McDuffie was named the fourth linebacker on the depth chart to begin the 2022 season, behind De'Vondre Campbell, Quay Walker, and Krys Barnes. He saw the first significant action of his career on October 30, 2022, during a Week 8 loss to the Buffalo Bills, with Barnes on injured reserve and both Walker and Campbell exiting the game early due to an ejection and a knee injury, respectively. McDuffie became the primary defensive playcaller on the defense, playing alongside the recently signed Eric Wilson. He started the Packers' Week 9 game against the Detroit Lions alongside Walker, despite Barnes being healthy, and with Campbell still sidelined, making 5 tackles and finishing the game with a Pro Football Focus grade of 91.1.

He started all 17 games for the Packers in 2024. He ranked 2nd in the team for tackles. Following this season he was re-signed by the Packers on March 3, 2025.

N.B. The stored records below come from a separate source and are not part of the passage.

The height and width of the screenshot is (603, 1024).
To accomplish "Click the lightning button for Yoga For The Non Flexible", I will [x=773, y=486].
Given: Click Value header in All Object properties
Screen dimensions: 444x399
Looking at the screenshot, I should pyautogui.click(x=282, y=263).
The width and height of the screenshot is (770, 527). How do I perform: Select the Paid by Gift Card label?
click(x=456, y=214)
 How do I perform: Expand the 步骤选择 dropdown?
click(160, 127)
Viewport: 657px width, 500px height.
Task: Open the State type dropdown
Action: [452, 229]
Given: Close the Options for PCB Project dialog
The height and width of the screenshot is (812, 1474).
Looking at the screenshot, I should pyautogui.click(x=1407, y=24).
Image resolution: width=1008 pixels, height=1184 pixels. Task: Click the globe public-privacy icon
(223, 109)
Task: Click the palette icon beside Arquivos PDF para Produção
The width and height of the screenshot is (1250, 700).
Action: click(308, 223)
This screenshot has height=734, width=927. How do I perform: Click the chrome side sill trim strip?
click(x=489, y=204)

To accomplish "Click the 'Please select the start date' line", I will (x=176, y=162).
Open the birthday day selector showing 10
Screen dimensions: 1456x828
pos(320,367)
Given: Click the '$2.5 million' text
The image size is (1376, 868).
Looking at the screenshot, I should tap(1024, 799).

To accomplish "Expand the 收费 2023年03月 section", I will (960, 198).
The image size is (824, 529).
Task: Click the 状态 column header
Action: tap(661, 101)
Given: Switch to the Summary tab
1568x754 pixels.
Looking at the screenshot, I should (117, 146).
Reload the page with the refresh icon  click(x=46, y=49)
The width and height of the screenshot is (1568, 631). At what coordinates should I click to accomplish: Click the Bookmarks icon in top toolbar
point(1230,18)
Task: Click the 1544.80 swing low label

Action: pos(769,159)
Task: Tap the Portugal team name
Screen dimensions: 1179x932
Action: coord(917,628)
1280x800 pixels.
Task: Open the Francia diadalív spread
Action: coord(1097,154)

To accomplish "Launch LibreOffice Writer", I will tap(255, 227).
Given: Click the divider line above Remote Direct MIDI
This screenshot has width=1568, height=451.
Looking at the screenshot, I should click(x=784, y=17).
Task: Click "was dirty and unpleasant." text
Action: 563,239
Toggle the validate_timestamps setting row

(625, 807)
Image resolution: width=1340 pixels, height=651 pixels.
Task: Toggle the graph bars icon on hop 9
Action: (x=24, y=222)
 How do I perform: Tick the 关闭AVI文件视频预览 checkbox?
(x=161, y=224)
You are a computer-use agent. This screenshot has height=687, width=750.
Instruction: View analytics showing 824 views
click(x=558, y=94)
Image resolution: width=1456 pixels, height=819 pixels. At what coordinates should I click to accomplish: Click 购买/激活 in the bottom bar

On July 13, 2026, McDuffie signed a one-year contract extension with the Packers to keep him with the team through the 2027 season.

Pre-draft measurables
| Height | Weight | Arm length | Hand span | Wingspan | 40-yard dash | 10-yard split | 20-yard split | 20-yard shuttle | Three-cone drill | Vertical jump | Broad jump | Bench press |
| 6 ft 1+1⁄4 in (1.86 m) | 227 lb (103 kg) | 30+1⁄4 in (0.77 m) | 9+5⁄8 in (0.24 m) | 6 ft 1+1⁄8 in (1.86 m) | 4.61 s | 1.62 s | 2.63 s | 4.39 s | 7.26 s | 32.5 in (0.83 m) | 10 ft 1 in (3.07 m) | 25 reps |
All values from Pro Day

==NFL career statistics==

Legend
| Bold | Career high |

===Regular season===

Year: Team; Games; Tackles; Interceptions; Fumbles
GP: GS; Cmb; Solo; Ast; Sck; TFL; PD; Int; Yds; Avg; Lng; TD; FF; FR
2021: GB; 13; 0; 2; 0; 2; 0.0; 0; 0; 0; 0; 0.0; 0; 0; 0; 0
2022: GB; 17; 1; 43; 27; 16; 0.0; 0; 0; 0; 0; 0.0; 0; 0; 0; 1
2023: GB; 16; 8; 86; 56; 30; 0.5; 5; 1; 0; 0; 0.0; 0; 0; 0; 0
2024: GB; 17; 17; 97; 46; 51; 0.5; 3; 3; 0; 0; 0.0; 0; 0; 1; 0
2025: GB; 17; 12; 92; 47; 45; 1.0; 3; 1; 1; 0; 0.0; 0; 0; 0; 0
Total: 80; 38; 320; 176; 144; 2.0; 11; 5; 1; 0; 0.0; 0; 0; 1; 1
Source: pro-football-reference.com

===Postseason===

Year: Team; Games; Tackles; Interceptions; Fumbles
GP: GS; Cmb; Solo; Ast; Sck; TFL; PD; Int; Yds; Avg; Lng; TD; FF; FR
2021: GB; 1; 0; 1; 1; 0; 0.0; 0; 0; 0; 0; 0.0; 0; 0; 0; 0
2023: GB; 2; 1; 6; 5; 1; 0.0; 0; 0; 0; 0; 0.0; 0; 0; 0; 0
2024: GB; 1; 1; 8; 2; 6; 0.5; 0; 0; 0; 0; 0.0; 0; 0; 0; 0
2025: GB; 1; 0; 6; 4; 2; 0.0; 0; 1; 0; 0; 0.0; 0; 0; 0; 0
Career: 5; 2; 21; 12; 9; 0.5; 0; 1; 0; 0; 0.0; 0; 0; 0; 0
Source: pro-football-reference.com

==Personal life==
He is first cousins with Kansas Jayhawks running back, Dylan McDuffie.